G.B. Elyakov Pacific Institute of Bioorganic Chemistry, Far Eastern Branch of the Russian Academy of Sciences , Prospect 100-letiya Vladivostoka, 159, Vladivostok 690022, Russian Federation.
J Nat Prod. 2014 Jun 27;77(6):1321-8. doi: 10.1021/np500014m. Epub 2014 Jun 9.
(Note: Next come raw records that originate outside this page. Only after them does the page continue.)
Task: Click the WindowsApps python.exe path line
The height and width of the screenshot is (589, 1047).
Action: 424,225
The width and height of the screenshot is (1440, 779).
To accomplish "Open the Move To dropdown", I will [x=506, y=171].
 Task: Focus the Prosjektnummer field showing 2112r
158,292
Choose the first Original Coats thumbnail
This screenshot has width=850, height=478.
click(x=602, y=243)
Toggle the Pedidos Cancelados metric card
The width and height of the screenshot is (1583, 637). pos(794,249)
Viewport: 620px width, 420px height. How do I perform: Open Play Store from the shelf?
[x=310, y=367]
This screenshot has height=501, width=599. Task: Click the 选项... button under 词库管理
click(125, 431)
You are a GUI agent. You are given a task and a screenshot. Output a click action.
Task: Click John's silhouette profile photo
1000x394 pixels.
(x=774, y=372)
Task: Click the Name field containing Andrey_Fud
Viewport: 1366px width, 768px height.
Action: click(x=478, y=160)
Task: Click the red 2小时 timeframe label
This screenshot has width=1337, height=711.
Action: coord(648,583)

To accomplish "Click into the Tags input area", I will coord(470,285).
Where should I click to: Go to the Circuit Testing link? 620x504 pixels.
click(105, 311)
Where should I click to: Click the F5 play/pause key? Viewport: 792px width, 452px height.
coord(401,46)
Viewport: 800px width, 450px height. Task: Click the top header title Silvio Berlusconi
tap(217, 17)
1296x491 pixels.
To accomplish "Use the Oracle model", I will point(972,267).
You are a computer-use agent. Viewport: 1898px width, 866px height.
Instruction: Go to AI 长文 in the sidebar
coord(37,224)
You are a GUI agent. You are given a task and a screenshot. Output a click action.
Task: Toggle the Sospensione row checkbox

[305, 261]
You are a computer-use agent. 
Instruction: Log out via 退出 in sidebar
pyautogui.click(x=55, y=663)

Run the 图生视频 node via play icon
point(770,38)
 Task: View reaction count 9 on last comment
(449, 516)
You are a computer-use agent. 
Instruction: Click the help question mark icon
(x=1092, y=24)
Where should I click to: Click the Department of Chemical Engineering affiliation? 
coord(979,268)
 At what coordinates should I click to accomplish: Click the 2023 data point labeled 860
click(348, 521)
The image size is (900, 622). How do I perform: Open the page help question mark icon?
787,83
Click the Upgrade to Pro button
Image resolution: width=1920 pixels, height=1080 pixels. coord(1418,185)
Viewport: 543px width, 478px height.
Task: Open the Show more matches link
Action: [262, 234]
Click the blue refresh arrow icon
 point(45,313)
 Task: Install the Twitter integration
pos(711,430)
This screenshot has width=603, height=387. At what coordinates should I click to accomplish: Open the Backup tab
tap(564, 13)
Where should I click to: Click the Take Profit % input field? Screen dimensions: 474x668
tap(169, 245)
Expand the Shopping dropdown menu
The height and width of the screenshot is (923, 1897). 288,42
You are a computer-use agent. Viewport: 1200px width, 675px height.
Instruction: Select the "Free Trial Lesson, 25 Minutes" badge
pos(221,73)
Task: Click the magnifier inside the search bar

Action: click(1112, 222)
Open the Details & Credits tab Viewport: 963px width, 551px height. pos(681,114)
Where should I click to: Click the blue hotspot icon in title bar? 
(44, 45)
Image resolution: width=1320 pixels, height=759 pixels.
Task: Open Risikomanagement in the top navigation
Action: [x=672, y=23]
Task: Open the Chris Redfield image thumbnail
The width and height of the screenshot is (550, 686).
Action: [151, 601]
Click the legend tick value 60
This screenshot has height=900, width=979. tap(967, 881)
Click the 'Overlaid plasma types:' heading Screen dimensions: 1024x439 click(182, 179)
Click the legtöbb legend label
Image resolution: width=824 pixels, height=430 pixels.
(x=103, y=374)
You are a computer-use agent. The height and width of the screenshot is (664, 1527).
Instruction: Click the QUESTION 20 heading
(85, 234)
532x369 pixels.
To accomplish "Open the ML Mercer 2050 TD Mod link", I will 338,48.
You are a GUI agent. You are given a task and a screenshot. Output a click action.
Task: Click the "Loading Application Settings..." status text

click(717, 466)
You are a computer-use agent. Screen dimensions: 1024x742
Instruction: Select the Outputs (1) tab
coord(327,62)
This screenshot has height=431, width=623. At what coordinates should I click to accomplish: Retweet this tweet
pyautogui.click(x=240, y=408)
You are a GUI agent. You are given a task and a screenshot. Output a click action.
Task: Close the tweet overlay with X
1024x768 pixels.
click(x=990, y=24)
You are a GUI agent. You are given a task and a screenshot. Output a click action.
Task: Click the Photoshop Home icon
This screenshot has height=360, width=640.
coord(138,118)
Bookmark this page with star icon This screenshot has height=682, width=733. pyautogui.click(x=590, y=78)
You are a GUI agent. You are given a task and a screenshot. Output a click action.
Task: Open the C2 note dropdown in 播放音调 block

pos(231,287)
Six new highly oxygenated chromene derivatives, oxirapentyns F-K (2-7), one new polyketide (8), one new benzofurane (9), and two known cyclodepsipeptides, isoisariin B and isaridin E, were isolated from the lipophilic extract of the marine-derived fungus Isaria felina KMM 4639. The structures of compounds 2-9 were determined using spectroscopic methods. The relative configurations of compounds 2-7 were established through a combination of NOE data and spin coupling constants, and these results were confirmed by X-ray crystallographic analysis of 4. The absolute structures of all oxirapentyns were assumed based on their biogenetic relationship and confirmed using the modified Mosher's method on 2 and 7. Isariketide (8) showed moderate cytotoxicity toward HL-60 cells.
从海洋来源真菌 Isaria felina KMM 4639 的脂溶性提取物中分离得到了六个新的高度氧化的色烯衍生物,oxirapentyns F-K(2-7),一个新的聚酮(8),一个新的苯并呋喃(9)和两个已知的环二肽,isaritin B 和 isaridin E。化合物 2-9 的结构通过光谱方法确定。通过 NOE 数据和自旋偶合常数的组合确定了化合物 2-7 的相对构型,这些结果通过 4 的 X 射线晶体学分析得到了证实。所有 oxirapentyns 的绝对构型均基于其生物发生关系假设,并通过在 2 和 7 上使用改良的 Mosher 法进行了确认。Isariketide(8)对 HL-60 细胞表现出中等的细胞毒性。